Where a line contains the word "computer", copy that line from the records below.

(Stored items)
+ + + +
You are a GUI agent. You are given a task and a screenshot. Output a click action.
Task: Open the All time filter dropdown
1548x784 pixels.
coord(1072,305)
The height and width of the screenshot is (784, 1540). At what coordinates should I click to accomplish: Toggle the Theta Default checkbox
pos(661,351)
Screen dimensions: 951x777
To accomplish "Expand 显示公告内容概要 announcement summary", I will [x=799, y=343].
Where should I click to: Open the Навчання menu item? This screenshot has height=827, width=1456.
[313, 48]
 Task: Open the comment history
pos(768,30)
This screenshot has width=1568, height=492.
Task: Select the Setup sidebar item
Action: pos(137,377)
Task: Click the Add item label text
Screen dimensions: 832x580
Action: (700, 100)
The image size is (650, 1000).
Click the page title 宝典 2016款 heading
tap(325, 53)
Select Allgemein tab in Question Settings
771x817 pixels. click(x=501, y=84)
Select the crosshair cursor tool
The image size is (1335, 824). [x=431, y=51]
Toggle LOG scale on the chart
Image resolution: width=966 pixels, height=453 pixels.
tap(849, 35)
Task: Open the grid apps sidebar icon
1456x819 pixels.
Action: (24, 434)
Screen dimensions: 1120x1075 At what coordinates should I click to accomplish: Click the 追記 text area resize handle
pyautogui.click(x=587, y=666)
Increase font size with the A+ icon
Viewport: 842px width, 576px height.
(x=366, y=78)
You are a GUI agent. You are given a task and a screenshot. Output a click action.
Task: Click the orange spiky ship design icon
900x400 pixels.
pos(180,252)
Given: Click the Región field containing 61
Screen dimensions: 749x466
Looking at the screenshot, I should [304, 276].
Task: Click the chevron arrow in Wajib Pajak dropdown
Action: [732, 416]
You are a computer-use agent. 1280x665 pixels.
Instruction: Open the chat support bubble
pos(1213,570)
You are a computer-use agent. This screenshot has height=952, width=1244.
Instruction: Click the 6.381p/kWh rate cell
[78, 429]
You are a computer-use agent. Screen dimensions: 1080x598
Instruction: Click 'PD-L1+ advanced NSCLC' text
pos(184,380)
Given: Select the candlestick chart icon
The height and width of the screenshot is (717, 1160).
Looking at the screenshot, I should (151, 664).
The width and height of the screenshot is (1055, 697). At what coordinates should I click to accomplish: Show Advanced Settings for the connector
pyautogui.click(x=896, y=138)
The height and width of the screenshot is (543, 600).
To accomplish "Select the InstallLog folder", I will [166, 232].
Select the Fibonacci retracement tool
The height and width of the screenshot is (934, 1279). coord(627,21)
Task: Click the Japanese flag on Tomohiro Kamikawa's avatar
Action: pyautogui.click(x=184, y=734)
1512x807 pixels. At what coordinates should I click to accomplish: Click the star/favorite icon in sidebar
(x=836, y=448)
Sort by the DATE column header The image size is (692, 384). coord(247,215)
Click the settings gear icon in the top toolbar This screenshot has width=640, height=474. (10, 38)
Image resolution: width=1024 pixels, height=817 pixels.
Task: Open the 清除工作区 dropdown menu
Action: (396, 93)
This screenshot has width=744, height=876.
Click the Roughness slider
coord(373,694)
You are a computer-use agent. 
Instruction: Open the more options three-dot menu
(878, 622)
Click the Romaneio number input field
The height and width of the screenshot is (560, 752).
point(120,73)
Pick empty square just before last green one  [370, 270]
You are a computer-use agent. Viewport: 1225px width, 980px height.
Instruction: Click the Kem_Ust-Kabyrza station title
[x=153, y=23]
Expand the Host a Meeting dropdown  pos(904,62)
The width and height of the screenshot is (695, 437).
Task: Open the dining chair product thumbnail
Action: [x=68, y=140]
+ + + +
• Solved exercise:
You are a computer-use agent. 1280x665 pixels.
You are a computer-use agent. This screenshot has height=952, width=1244.
You are a computer-use agent. Screen dimensions: 1080x598
You are a computer-use agent. 
You are a computer-use agent. Viewport: 1225px width, 980px height.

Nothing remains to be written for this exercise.